A firm has a preferred risk profile. If you limit the capital ratio, the firm can achieve its target risk profile by increasing the riskiness of its assets. This means that if you want to regulate the riskiness of a firm using a capital ratio, you must also control the riskiness of its assets. No problem there.
Well, actually, there is a problem. Controlling the riskiness of a firm’s assets is impossible.
If regulation is to have any impact, the firm has a big financial interest in having riskier assets than the regulators would prefer—an interest that is only made larger by free (too-big-to-fail) or under-priced (FDIC) insurance—and the regulators have only a limited interest. Therefore, the firm will succeed in working around any constraints, and they will always be at least a step ahead of the regulators. The regulators are just no match for a determined firm with a big financial incentive.

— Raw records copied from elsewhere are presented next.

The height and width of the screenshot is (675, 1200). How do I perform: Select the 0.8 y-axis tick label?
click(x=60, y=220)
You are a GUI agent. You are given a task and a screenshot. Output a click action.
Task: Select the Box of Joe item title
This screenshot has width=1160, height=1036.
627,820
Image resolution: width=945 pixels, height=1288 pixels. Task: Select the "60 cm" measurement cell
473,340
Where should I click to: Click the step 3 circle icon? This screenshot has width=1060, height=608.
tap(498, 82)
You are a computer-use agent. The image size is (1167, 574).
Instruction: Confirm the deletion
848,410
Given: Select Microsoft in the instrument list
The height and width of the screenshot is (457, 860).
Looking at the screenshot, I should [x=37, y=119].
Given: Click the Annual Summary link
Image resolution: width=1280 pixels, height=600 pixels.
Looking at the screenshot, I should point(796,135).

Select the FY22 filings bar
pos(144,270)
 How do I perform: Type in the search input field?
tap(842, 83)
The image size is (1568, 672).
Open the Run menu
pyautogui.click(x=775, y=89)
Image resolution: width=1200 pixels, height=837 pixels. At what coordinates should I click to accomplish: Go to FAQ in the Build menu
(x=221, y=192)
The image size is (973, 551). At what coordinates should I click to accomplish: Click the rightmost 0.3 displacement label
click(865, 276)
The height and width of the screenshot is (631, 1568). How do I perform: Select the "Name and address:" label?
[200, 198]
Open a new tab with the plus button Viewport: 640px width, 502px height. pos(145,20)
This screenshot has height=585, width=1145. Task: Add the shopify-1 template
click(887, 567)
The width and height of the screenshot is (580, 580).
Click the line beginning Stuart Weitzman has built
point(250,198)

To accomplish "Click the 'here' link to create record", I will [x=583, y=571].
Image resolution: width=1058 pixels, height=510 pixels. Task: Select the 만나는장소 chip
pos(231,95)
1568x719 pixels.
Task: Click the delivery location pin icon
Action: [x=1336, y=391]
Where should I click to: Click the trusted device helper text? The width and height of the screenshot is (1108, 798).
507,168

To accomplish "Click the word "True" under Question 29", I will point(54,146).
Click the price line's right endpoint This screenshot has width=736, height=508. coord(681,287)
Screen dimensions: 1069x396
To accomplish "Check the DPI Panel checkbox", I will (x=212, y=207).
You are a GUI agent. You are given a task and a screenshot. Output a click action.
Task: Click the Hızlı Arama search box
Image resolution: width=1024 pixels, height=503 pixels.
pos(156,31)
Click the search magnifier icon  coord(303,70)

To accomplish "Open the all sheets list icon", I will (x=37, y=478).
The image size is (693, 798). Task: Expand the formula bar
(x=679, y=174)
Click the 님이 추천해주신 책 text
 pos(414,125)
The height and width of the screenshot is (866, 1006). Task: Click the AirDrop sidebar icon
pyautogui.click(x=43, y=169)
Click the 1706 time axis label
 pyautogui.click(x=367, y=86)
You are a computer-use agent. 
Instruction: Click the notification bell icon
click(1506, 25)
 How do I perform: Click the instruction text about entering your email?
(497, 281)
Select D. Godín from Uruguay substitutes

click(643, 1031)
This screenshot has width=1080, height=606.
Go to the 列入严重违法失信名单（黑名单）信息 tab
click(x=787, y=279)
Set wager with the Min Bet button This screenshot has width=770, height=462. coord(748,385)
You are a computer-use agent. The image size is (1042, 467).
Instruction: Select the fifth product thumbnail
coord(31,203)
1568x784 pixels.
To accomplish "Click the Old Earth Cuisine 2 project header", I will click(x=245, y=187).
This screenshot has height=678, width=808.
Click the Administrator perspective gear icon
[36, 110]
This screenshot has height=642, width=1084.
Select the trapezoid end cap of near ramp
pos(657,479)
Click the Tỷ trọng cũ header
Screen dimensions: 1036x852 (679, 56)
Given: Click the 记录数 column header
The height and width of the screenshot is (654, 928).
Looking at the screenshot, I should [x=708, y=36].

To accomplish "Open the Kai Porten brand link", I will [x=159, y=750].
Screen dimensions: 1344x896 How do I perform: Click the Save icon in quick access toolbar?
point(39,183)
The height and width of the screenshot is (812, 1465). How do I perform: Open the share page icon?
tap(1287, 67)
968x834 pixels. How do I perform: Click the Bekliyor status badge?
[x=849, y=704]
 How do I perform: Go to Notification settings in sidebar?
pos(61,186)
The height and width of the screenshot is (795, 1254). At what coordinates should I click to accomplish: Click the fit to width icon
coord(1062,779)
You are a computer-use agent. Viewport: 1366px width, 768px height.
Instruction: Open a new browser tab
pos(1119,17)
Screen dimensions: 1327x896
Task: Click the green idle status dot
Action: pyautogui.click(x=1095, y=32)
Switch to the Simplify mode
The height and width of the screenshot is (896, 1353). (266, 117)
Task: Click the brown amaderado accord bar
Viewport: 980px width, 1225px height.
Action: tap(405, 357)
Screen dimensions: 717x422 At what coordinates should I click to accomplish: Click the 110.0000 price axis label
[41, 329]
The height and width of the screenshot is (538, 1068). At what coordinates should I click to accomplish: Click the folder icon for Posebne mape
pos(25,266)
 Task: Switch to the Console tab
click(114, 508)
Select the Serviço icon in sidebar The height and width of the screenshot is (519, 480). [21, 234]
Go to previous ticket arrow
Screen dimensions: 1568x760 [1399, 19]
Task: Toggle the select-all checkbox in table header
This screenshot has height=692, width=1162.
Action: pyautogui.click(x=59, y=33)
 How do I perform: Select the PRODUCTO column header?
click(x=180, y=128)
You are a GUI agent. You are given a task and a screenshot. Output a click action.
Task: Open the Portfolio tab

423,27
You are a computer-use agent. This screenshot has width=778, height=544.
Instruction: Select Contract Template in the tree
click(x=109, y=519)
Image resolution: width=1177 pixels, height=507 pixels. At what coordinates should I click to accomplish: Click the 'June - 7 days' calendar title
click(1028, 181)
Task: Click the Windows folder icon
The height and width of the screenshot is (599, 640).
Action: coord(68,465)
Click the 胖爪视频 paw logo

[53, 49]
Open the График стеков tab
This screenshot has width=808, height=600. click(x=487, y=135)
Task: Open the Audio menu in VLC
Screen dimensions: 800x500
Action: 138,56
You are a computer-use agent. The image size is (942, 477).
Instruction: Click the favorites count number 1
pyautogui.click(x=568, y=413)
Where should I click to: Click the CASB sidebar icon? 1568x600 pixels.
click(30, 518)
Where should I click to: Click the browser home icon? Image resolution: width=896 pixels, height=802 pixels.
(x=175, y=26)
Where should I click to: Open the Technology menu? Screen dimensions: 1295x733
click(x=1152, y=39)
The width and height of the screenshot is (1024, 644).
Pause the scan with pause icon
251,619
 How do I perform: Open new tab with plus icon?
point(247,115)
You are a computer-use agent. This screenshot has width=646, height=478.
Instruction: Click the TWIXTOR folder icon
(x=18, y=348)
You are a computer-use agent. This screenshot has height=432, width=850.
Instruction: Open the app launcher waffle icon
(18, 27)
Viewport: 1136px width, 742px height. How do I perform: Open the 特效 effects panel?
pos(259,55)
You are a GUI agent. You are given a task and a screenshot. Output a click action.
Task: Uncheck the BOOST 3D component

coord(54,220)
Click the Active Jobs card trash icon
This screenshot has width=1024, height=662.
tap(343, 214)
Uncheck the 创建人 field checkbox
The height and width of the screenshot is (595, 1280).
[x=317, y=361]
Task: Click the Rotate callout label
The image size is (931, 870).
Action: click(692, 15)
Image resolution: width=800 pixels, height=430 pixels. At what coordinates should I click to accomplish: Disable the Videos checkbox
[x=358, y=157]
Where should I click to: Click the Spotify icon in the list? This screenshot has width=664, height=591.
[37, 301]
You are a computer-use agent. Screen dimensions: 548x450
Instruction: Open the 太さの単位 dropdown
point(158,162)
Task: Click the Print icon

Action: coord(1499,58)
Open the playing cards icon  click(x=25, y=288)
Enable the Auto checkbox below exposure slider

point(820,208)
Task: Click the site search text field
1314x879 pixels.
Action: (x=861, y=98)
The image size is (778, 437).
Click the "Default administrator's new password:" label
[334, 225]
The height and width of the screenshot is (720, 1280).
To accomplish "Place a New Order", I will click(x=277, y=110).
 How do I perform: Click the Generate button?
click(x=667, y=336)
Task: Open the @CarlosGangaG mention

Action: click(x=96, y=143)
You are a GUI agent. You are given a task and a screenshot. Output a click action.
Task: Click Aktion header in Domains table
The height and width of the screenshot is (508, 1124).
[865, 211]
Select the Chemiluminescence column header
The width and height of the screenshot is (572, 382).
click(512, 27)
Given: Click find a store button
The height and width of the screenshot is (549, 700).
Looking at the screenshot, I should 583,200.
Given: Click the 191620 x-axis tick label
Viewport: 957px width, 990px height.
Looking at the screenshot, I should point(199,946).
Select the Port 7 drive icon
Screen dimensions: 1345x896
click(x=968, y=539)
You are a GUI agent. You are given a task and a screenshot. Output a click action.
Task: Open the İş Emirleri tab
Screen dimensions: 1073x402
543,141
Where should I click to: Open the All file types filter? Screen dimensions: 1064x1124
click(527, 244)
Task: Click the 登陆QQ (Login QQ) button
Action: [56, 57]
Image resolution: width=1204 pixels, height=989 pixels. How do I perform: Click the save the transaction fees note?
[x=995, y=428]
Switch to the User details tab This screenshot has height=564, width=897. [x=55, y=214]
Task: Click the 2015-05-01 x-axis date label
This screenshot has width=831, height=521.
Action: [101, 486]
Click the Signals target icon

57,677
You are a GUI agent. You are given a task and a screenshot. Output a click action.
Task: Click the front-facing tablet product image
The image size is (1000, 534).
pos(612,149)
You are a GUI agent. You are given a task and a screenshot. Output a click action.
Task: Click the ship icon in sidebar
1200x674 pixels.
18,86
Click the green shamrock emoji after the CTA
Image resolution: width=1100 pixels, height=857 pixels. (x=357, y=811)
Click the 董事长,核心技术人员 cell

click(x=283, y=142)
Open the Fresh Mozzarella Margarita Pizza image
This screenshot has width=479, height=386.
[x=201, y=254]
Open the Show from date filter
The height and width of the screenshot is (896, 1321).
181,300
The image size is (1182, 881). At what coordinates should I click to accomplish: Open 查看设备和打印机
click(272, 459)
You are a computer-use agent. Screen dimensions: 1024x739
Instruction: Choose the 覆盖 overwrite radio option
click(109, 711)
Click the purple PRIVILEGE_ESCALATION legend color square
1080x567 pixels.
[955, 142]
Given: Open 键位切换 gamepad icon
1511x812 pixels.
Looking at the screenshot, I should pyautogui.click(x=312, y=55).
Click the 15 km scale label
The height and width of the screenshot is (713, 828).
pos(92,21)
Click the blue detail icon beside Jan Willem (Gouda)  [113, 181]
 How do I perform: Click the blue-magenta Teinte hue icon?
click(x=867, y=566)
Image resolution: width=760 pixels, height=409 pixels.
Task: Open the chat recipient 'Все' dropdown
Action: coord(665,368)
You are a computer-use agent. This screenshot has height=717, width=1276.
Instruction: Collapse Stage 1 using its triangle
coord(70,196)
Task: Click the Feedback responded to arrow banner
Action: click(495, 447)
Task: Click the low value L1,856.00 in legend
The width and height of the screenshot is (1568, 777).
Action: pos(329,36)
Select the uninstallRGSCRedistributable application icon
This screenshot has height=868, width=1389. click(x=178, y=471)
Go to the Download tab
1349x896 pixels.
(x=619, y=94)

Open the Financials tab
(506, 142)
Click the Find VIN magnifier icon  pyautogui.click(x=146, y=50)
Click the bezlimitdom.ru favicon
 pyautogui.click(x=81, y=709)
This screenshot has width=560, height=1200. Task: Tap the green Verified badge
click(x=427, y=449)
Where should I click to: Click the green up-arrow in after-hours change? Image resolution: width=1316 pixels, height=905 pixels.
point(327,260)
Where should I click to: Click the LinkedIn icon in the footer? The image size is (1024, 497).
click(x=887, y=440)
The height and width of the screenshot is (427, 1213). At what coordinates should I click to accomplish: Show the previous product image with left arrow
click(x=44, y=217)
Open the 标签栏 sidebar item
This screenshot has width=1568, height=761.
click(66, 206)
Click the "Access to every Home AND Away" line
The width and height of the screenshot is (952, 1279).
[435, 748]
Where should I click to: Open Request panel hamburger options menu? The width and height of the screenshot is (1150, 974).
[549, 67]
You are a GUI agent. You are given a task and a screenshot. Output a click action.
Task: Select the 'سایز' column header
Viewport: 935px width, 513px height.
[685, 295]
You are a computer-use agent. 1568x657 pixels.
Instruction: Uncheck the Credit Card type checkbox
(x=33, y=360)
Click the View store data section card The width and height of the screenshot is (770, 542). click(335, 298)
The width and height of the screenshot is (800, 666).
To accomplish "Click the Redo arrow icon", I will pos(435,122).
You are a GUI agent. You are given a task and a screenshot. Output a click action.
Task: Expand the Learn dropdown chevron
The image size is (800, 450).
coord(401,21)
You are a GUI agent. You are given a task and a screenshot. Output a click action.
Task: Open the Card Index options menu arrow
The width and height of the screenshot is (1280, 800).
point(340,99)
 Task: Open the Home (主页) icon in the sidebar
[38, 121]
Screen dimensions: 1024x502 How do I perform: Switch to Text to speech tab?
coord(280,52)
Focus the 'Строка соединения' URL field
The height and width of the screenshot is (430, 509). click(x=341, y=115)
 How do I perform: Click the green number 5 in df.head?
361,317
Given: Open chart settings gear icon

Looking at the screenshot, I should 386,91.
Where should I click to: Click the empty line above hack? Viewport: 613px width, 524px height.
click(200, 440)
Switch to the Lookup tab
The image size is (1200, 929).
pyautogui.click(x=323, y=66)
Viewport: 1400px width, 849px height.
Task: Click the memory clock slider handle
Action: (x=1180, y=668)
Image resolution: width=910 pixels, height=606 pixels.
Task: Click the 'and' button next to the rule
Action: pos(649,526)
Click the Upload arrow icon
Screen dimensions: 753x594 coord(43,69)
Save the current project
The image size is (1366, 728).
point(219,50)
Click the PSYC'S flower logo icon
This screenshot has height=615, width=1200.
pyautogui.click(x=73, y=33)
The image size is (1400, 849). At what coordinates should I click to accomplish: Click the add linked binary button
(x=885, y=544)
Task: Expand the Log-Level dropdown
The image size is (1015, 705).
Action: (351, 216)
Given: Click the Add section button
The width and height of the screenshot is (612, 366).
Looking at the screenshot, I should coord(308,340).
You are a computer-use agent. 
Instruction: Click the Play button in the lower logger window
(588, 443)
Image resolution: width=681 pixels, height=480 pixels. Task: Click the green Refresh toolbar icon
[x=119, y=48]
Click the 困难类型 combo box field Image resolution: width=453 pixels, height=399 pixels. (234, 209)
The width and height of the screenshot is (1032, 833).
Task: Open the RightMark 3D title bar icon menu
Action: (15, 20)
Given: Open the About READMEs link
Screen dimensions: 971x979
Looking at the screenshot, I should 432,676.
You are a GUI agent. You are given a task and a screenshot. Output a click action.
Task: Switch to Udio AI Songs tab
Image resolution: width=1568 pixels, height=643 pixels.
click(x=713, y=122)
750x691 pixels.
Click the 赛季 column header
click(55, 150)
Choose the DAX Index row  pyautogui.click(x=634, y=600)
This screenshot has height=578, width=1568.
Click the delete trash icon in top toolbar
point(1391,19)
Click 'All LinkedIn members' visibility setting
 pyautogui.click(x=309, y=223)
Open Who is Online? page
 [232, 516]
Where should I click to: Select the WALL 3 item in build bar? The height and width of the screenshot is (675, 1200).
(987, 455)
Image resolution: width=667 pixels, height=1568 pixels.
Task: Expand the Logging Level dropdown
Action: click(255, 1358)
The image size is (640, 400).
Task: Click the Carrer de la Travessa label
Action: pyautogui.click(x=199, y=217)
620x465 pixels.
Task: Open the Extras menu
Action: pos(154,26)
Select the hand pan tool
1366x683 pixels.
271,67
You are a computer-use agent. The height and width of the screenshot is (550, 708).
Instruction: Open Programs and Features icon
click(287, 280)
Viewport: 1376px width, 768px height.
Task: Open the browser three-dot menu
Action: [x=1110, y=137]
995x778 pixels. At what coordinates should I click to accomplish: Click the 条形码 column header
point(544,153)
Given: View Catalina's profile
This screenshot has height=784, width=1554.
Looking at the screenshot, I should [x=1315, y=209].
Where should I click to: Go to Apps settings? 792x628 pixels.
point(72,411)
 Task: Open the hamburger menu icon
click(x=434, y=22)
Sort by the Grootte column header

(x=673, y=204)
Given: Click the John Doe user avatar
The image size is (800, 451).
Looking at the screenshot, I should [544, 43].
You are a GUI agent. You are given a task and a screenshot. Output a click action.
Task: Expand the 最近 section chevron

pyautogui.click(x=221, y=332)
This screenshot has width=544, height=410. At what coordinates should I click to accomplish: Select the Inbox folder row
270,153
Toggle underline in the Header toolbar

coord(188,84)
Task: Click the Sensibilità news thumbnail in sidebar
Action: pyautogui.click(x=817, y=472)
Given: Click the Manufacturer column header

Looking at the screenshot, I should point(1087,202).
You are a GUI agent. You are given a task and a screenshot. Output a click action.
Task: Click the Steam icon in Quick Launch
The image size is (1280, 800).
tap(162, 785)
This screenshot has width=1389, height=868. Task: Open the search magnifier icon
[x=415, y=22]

Even if regulators could control the risk of firms’ assets, they still could not control the risk of the firm, because risk is dynamic, changing over time. In my banking days, we had a saying: In good times you don’t need capital; in bad times you will not have enough capital.
The problem is that in bad times, everything goes bad. We say the covariance goes to one. It may seem farfetched that a New York grocer, a Los Angeles realtor, and a Chicago lawyer would have economic prospects that were related, and that is true in most states of the world. This is the argument for geographic diversification. However, in a big event like we saw in September 2008 the grocer, the realtor, and the lawyer were all in the same boat. The probability of each of them failing to meet obligations has gone up, but more importantly, the probability of all of them defaulting has gone way up.
There must be a better way to regulate financial companies.